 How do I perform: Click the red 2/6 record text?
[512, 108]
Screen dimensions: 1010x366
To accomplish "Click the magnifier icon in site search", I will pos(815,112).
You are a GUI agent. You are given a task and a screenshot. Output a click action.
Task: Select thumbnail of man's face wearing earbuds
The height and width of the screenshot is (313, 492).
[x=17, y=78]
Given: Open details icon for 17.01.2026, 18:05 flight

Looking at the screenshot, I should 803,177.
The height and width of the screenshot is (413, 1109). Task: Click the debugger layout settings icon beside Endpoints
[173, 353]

+++

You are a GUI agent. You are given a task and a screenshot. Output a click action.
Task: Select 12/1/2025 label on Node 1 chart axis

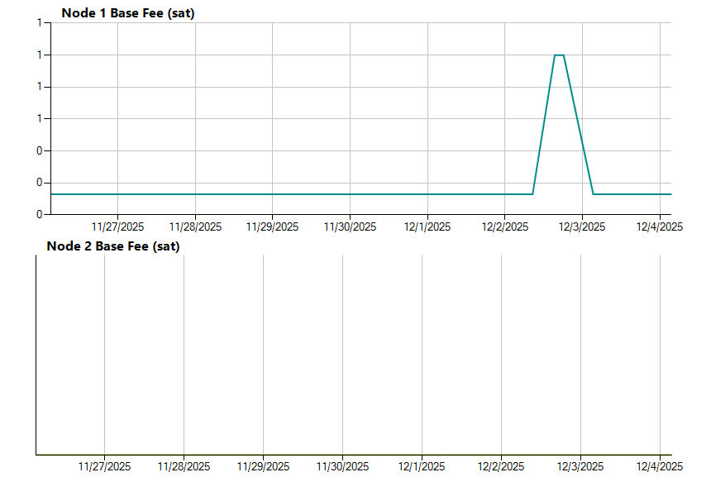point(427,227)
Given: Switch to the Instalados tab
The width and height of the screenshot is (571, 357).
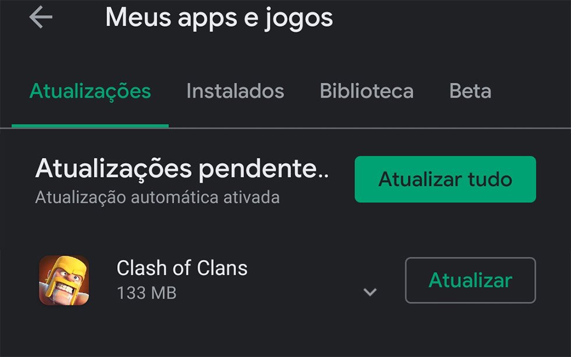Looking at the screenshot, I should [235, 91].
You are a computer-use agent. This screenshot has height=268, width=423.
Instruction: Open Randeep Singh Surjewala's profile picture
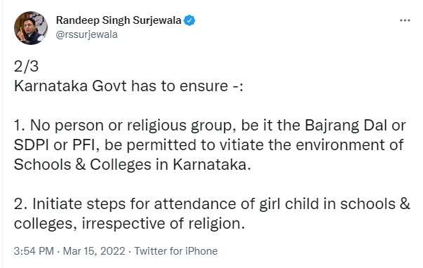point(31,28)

+++

> **Exercise description**
From the data above, output exactly the lines between the one containing "How do I perform: Click" and the one containing "Task: Select thumbnail", counting both of them.

> **Reply**
 How do I perform: Click the red 2/6 record text?
[512, 108]
Screen dimensions: 1010x366
To accomplish "Click the magnifier icon in site search", I will pos(815,112).
You are a GUI agent. You are given a task and a screenshot. Output a click action.
Task: Select thumbnail of man's face wearing earbuds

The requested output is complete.